:: GIVEN EXERCISE ::
In the records below, copy the lines from the one with "I will point(1680,785)." to the one with "pyautogui.click(x=427, y=169)", renaming "Viewport" to "Display" and leaving everything else unchanged.

____________________

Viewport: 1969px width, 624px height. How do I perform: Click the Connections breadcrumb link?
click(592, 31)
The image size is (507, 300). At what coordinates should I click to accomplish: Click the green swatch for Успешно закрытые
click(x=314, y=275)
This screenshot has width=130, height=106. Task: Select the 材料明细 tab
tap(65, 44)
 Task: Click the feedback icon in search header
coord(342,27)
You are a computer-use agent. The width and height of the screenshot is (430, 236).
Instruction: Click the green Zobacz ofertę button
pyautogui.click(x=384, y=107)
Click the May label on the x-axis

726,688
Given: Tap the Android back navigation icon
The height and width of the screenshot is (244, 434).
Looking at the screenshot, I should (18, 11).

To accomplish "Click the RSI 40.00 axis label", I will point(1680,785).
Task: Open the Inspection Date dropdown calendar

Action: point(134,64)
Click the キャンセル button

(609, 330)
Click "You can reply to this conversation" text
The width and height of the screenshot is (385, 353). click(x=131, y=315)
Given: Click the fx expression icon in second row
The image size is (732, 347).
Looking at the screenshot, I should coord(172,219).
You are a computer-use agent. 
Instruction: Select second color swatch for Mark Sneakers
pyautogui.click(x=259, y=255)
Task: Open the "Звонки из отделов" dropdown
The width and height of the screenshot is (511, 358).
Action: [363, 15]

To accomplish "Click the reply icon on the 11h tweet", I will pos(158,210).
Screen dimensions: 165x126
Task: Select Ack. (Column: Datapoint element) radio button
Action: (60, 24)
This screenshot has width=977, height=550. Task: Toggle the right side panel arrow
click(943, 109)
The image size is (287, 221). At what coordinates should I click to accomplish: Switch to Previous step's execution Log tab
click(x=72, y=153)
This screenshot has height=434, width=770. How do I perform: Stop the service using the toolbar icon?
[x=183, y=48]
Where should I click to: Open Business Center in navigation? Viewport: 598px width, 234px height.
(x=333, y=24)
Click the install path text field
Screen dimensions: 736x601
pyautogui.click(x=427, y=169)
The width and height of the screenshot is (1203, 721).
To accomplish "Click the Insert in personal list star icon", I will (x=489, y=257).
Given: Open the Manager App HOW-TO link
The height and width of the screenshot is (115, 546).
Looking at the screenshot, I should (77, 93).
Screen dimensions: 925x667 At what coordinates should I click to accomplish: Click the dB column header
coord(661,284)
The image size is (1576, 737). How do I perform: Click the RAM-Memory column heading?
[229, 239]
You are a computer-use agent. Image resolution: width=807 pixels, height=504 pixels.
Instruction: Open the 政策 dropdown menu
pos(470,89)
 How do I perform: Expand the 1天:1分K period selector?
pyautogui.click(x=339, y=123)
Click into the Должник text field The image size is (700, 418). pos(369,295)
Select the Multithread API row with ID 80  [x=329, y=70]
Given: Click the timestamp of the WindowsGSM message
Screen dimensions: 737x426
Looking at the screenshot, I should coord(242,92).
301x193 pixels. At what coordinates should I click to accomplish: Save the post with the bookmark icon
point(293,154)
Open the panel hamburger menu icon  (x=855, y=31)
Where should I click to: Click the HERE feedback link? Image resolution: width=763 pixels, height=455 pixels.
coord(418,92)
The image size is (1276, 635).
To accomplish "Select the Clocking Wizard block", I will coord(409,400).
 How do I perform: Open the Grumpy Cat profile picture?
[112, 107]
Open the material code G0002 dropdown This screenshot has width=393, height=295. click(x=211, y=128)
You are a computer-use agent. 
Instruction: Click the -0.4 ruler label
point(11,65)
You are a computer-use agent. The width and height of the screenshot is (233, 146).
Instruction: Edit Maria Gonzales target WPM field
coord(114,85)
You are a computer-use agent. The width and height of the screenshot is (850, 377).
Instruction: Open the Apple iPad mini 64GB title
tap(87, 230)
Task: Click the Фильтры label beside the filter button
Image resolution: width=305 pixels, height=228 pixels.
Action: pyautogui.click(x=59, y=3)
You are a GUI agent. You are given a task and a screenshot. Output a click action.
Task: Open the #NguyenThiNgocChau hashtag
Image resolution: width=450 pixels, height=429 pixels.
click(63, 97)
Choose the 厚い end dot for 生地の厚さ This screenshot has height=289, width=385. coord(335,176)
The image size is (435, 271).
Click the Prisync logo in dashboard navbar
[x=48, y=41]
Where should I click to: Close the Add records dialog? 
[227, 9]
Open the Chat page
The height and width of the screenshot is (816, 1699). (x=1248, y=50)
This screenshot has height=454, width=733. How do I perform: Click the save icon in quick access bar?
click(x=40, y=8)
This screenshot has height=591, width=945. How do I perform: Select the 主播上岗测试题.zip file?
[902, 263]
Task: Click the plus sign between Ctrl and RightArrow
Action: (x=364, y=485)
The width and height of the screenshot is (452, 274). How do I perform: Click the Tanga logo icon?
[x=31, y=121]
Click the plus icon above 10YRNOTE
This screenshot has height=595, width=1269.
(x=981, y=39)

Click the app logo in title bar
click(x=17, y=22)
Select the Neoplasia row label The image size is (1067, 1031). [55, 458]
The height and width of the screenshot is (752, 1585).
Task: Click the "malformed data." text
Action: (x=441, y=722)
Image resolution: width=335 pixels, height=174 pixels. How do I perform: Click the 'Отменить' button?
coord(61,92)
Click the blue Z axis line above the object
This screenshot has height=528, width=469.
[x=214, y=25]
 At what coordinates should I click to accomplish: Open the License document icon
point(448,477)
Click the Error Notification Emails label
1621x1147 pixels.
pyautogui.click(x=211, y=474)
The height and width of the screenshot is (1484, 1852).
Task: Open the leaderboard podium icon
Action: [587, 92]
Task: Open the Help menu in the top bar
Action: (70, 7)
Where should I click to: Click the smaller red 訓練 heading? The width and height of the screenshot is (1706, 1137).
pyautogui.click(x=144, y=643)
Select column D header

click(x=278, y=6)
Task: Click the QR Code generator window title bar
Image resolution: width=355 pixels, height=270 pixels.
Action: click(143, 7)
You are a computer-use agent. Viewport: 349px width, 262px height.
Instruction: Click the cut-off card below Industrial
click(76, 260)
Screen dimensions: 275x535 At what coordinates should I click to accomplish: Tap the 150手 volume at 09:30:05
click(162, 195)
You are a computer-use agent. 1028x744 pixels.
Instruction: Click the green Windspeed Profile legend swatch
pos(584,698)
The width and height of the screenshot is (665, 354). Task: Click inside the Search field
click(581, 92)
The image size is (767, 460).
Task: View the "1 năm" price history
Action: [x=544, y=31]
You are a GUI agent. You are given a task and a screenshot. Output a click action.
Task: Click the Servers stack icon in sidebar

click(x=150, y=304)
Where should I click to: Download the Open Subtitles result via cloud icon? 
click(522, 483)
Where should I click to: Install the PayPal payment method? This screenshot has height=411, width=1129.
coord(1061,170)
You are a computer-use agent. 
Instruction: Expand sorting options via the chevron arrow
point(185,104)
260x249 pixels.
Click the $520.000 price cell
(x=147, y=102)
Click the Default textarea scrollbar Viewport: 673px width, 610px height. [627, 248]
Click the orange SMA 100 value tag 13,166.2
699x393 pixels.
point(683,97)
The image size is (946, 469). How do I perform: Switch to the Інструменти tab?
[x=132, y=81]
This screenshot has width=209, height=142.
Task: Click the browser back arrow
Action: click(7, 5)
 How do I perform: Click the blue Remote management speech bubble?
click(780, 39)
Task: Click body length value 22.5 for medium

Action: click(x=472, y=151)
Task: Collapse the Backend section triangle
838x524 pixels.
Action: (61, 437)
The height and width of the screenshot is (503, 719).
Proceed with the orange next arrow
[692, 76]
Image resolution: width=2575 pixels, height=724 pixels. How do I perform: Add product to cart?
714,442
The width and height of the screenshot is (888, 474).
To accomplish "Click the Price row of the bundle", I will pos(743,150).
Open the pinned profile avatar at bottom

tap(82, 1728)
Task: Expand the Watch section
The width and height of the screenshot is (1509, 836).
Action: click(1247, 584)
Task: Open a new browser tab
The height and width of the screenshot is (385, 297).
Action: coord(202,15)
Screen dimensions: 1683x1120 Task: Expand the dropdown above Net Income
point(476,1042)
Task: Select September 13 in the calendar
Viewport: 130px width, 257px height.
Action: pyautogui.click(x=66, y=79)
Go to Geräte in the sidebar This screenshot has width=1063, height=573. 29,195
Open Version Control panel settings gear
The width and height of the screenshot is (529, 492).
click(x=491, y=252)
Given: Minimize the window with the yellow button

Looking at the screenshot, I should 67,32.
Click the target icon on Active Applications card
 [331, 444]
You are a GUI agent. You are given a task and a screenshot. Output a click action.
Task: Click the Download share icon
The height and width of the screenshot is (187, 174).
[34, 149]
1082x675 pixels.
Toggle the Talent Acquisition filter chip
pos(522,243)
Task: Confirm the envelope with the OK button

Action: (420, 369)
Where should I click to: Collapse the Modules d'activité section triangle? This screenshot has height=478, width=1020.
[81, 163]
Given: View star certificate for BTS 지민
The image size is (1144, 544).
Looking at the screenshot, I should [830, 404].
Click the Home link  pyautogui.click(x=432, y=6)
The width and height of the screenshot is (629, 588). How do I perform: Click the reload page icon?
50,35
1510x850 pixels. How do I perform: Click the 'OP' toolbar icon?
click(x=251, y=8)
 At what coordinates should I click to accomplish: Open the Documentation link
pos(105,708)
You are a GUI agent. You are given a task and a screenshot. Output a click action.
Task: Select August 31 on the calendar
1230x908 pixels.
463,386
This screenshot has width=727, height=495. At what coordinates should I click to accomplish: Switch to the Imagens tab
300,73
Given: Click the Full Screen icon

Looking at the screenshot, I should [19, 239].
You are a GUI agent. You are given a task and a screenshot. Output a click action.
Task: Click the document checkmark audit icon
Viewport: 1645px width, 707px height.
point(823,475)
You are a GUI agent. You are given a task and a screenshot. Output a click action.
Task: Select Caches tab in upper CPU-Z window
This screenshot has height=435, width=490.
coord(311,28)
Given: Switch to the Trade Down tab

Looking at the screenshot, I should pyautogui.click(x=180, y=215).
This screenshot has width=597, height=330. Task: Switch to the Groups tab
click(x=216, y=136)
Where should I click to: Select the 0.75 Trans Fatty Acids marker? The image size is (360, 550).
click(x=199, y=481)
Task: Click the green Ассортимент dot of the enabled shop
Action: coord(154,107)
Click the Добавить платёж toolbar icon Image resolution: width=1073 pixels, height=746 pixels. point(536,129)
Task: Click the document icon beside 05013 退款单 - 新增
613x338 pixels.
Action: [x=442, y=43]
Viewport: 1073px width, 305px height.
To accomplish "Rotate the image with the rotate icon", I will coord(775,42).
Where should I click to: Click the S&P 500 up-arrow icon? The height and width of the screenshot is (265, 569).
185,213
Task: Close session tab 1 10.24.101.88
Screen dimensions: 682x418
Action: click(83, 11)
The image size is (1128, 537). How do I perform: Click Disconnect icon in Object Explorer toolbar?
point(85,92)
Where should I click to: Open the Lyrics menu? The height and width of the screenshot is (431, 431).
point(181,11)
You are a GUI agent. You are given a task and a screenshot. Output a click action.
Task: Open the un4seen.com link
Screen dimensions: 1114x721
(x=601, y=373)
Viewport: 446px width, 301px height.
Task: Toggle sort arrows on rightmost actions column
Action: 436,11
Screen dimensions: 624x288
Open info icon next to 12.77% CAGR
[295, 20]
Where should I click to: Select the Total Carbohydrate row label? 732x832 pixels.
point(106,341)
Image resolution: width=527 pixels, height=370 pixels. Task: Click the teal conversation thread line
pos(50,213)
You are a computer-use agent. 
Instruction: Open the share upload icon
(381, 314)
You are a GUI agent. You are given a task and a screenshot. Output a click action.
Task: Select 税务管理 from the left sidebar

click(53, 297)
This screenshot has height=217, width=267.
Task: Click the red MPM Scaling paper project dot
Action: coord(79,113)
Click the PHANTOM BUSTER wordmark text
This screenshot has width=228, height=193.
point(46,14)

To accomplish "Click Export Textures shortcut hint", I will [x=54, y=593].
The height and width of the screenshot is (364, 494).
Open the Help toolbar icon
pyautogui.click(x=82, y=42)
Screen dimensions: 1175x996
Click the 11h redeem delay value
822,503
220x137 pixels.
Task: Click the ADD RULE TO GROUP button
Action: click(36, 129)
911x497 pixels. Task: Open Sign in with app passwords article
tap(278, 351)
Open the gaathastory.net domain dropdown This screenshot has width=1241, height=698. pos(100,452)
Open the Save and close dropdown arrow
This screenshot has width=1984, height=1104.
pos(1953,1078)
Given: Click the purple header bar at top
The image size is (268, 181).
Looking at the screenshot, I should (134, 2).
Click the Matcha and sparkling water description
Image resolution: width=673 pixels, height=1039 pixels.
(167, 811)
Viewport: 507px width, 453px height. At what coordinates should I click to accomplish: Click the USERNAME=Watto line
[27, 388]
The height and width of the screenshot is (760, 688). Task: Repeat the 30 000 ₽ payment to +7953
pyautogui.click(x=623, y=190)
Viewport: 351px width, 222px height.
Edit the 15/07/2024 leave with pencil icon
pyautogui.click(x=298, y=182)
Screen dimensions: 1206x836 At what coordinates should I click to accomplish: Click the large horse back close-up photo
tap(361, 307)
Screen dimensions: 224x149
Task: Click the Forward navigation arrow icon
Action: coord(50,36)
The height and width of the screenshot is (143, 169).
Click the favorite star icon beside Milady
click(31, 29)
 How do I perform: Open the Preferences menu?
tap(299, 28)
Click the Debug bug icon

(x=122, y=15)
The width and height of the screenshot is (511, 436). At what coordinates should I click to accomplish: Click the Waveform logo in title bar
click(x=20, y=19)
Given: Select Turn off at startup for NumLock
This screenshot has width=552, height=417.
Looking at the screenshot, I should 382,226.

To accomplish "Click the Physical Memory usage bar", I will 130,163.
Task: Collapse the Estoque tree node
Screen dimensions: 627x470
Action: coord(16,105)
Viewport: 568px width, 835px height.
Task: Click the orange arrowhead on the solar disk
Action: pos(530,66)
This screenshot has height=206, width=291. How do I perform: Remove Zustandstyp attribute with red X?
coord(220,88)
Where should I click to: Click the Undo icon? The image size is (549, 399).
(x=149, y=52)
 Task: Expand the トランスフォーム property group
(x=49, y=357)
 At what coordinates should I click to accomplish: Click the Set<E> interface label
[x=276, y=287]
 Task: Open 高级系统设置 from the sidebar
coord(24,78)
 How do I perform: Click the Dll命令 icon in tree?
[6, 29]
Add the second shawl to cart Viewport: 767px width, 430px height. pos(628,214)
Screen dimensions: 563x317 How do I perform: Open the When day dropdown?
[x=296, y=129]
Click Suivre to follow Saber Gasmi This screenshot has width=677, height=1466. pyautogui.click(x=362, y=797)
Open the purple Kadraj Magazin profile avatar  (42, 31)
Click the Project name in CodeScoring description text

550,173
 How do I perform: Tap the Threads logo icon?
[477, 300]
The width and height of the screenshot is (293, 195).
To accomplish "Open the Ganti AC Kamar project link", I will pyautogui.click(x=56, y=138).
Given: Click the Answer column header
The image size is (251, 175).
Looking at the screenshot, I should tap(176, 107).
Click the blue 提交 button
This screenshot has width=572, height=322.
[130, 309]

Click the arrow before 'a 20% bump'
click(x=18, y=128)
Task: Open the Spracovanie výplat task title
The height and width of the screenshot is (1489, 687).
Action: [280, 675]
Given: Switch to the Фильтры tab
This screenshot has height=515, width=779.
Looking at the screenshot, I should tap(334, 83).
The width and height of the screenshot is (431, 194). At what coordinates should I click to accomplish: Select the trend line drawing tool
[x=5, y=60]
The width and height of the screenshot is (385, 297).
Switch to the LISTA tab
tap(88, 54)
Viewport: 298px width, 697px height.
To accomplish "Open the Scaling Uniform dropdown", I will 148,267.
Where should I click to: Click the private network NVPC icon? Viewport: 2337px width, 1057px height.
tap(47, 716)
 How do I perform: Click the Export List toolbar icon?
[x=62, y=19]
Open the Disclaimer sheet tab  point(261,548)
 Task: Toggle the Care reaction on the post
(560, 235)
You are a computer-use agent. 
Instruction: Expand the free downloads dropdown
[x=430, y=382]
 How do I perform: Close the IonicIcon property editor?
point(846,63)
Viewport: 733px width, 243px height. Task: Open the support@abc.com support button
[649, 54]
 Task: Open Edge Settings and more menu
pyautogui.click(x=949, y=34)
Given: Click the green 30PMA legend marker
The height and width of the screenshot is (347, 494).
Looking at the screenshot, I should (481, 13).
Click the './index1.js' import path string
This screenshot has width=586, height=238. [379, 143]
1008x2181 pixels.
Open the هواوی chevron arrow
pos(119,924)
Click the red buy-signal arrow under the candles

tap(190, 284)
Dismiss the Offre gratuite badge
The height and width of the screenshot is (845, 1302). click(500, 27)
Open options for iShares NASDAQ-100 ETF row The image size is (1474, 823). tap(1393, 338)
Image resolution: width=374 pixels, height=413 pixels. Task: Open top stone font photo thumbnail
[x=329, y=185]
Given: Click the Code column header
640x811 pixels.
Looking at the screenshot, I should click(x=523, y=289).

____________________

:: ANSWER TO THE PROBLEM ::
To accomplish "Click the RSI 40.00 axis label", I will point(1680,785).
Task: Open the Inspection Date dropdown calendar

Action: point(134,64)
Click the キャンセル button

(609, 330)
Click "You can reply to this conversation" text
The width and height of the screenshot is (385, 353). click(x=131, y=315)
Given: Click the fx expression icon in second row
The image size is (732, 347).
Looking at the screenshot, I should coord(172,219).
You are a computer-use agent. 
Instruction: Select second color swatch for Mark Sneakers
pyautogui.click(x=259, y=255)
Task: Open the "Звонки из отделов" dropdown
The width and height of the screenshot is (511, 358).
Action: [363, 15]

To accomplish "Click the reply icon on the 11h tweet", I will pos(158,210).
Screen dimensions: 165x126
Task: Select Ack. (Column: Datapoint element) radio button
Action: (60, 24)
This screenshot has width=977, height=550. Task: Toggle the right side panel arrow
click(943, 109)
The image size is (287, 221). At what coordinates should I click to accomplish: Switch to Previous step's execution Log tab
click(x=72, y=153)
This screenshot has height=434, width=770. How do I perform: Stop the service using the toolbar icon?
[x=183, y=48]
Where should I click to: Open Business Center in navigation? Display: 598px width, 234px height.
(x=333, y=24)
Click the install path text field
Screen dimensions: 736x601
pyautogui.click(x=427, y=169)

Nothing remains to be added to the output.